CDC relaxes COVID-19 restrictions on isolation and quarantine

by Jacob Fuller

Lauren Dempsey, MS in Biomedicine and Law, RN, FISM News 


The Centers for Disease Control and Prevention (CDC) updated recommendations for COVID-19 guidance, significantly relaxing guidelines for the general community. The updated guidelines will also help prevent children from unnecessarily missing time in the classroom, as data has shown that aggressive mitigation efforts have fueled ‘learning poverty.

The biggest revelation from the revised guidelines is that the organization says it is no longer recommending quarantines for those who are not vaccinated and have been exposed to the virus. This will particularly be helpful as schools around the country are opening since thousands of children across the country have had their education disrupted over the past two years due to mandated quarantines.

According to a poll published in March, students missed an average of 15 school days in the first half of last school year due to quarantine protocols. According to recent data, only 30% of school-aged children are currently vaccinated, meaning the previous recommendation of unvaccinated individuals being forced to quarantine if exposed would have likely resulted in similar results.  

The agency issued the update in an effort to “streamline” the information “to help people better understand their risk, how to protect themselves and others, what actions to take if exposed to COVID-19, and what actions to take if they are sick or test positive for the virus.”

Dr. Greta Massetti, a senior epidemiologist in the Division of Violence Prevention of the CDC, said “We’re in a stronger place today as a nation, with more tools—like vaccination, boosters, and treatments—to protect ourselves, and our communities, from severe illness from COVID-19.”

“We also have a better understanding of how to protect people from being exposed to the virus, like wearing high-quality masks, testing, and improved ventilation. This guidance acknowledges that the pandemic is not over, but also helps us move to a point where COVID-19 no longer severely disrupts our daily lives,” she said.

The updates, which are now more focused on individual choice, include changes to social distancing, isolation, quarantine, masking, and testing that the agency claimed were essential to mitigating further transmission of the virus over the last 2 1/2 years.

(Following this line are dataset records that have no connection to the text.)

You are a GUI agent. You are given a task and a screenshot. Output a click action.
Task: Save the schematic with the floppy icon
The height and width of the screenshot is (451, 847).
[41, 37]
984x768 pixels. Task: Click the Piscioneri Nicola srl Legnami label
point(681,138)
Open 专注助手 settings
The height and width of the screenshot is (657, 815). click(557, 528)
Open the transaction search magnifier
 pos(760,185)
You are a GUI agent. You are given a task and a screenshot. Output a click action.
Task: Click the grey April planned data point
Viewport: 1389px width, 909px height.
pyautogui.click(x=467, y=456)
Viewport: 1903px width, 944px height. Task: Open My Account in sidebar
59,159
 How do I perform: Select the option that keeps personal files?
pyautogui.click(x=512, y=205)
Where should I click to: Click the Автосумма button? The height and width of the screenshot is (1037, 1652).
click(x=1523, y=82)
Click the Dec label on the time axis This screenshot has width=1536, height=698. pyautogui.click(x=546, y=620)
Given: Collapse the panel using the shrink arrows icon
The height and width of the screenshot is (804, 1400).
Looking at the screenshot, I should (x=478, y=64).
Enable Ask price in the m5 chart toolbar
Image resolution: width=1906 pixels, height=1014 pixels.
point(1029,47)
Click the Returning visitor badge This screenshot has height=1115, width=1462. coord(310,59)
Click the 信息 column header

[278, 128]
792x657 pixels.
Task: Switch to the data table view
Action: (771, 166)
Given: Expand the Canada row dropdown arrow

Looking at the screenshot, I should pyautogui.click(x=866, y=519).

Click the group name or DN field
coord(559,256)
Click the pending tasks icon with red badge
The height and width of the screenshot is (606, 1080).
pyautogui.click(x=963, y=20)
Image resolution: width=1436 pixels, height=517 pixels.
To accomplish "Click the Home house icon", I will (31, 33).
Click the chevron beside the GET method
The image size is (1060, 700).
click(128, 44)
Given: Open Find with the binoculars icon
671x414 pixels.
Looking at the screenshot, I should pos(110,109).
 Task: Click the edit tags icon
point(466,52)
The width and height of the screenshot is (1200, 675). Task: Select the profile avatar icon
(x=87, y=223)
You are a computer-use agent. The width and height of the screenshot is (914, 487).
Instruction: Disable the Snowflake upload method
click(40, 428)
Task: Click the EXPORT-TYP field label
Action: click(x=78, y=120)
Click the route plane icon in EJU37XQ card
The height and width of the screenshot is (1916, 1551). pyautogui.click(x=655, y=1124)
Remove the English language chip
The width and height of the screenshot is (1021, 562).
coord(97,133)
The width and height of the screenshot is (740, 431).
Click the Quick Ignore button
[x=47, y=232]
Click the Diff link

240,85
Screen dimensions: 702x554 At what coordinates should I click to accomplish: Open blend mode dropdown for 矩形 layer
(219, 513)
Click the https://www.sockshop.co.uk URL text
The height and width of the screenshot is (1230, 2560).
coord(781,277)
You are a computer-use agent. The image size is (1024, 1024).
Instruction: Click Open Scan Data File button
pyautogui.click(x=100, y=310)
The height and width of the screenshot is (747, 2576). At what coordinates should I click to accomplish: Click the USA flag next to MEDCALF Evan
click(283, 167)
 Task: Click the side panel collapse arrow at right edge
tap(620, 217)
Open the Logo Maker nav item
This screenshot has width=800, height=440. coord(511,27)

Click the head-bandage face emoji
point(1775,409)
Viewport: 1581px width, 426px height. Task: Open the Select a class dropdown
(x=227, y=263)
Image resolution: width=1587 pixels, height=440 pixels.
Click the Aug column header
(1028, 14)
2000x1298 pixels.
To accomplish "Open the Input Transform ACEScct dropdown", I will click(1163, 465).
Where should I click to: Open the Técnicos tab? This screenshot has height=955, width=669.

With the new announcement, the CDC has flip-flopped again on numerous guidelines that have disrupted tens of millions of lives since early 2020. It now suggests that those exposed to the virus do not need to quarantine, there is no longer separate guidance for vaccinated and unvaccinated individuals, students may stay in class after exposure, and it is no longer recommended that people without symptoms get tested.

The equal guidance for vaccinated and unvaccinated individuals comes more than a year after research showed vaccinated individuals who contract the virus “can spread the virus just as much as an unvaccinated person,” after tens of thousands of federal government employees nationwide and 34,000 healthcare workers in New York alone lost their jobs over COVID vaccine mandates, and thousands of military servicemen and women have lost their jobs and thousands more continue to fight for their careers over the vaccine mandate.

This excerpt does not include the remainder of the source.